Award-winning journalist and blogger Lisa Stone can teach a master class on reinvention. Lisa began her career covering politics for the Oakland Tribune before being recruited by CNN as a strategic programmer. In 1997, after giving birth to a beautiful baby boy, Lisa knew that the harried life that accompanied covering the newsbeat would not be conducive to her new role as a mom. So, she quit her high powered job and was hired by Web TV, where she worked three days a week producing news and sports segments.
After six months on the job, Lisa was recruited by an internet start-up, Women.com - where she was hired as executive producer with a four-day-a-week work schedule. Within four years, Lisa launched an 18 channel network that led Women.com to become the largest women's site on the internet. As she entered her fifth year at the company, the site was bought by ivillage and Lisa, who was now divorced, decided it was time to make a change.
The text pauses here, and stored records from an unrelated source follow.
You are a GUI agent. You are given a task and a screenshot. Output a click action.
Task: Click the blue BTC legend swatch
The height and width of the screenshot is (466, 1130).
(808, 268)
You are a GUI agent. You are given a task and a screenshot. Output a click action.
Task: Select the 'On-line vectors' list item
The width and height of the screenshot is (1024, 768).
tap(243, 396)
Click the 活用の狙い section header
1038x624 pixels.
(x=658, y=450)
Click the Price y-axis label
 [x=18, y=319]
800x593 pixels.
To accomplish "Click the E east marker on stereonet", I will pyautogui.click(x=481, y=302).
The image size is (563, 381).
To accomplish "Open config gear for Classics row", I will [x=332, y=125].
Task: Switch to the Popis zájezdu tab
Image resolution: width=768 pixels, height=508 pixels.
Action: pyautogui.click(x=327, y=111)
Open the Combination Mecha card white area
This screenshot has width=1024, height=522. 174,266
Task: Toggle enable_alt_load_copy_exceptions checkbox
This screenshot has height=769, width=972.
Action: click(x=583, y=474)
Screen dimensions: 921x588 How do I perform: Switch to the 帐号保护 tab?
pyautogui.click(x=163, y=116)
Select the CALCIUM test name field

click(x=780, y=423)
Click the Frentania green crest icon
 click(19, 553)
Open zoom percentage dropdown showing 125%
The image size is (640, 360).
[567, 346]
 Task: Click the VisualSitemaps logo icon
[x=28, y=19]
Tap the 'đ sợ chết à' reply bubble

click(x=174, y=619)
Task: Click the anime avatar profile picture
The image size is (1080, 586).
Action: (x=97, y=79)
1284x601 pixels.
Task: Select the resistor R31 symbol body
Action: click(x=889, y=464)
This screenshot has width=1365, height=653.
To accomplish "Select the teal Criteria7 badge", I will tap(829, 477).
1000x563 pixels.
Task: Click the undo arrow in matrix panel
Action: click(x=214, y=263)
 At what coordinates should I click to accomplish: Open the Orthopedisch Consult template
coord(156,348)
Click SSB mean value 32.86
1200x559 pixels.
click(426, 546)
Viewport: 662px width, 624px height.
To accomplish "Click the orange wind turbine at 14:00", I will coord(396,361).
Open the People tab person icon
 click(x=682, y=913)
And so, she accepted a journalism fellowship at Harvard University and moved to Boston along with her son.
As a single mom attending Harvard, Lisa says she finally got to spend quality time with her child - picking him up in the middle of the day and attending those Mommy and Me classes her babysitter used to attend with him. "It was the first time in my life I got to calm down," Lisa says. But the calm wouldn't last long.
After completing her fellowship, Lisa took on a number of consulting jobs where she launched successful blog networks and interactive programming for many national brands including Hearst and Rodale magazines, E! Television/Online, HBO's Sex and the City, Knight Ridder Digital, American Lawyer and Glam Media. She also worked as freelance writer and was published by the New York Times, Los Angeles Times and Publishers Weekly and was recruited by the Los Angeles Times to blog on the Democratic National Convention.
Following the Convention, Lisa also began blogging on her own site surfette, where she came in contact with many other women who much like herself, were sharing their opinions on everything from politics to playdates, in blogs they created on the internet. As the phenomenon of blogging continued to grow and thrive, Lisa envisioned a way to bring all of these virtual writers together under one umbrella.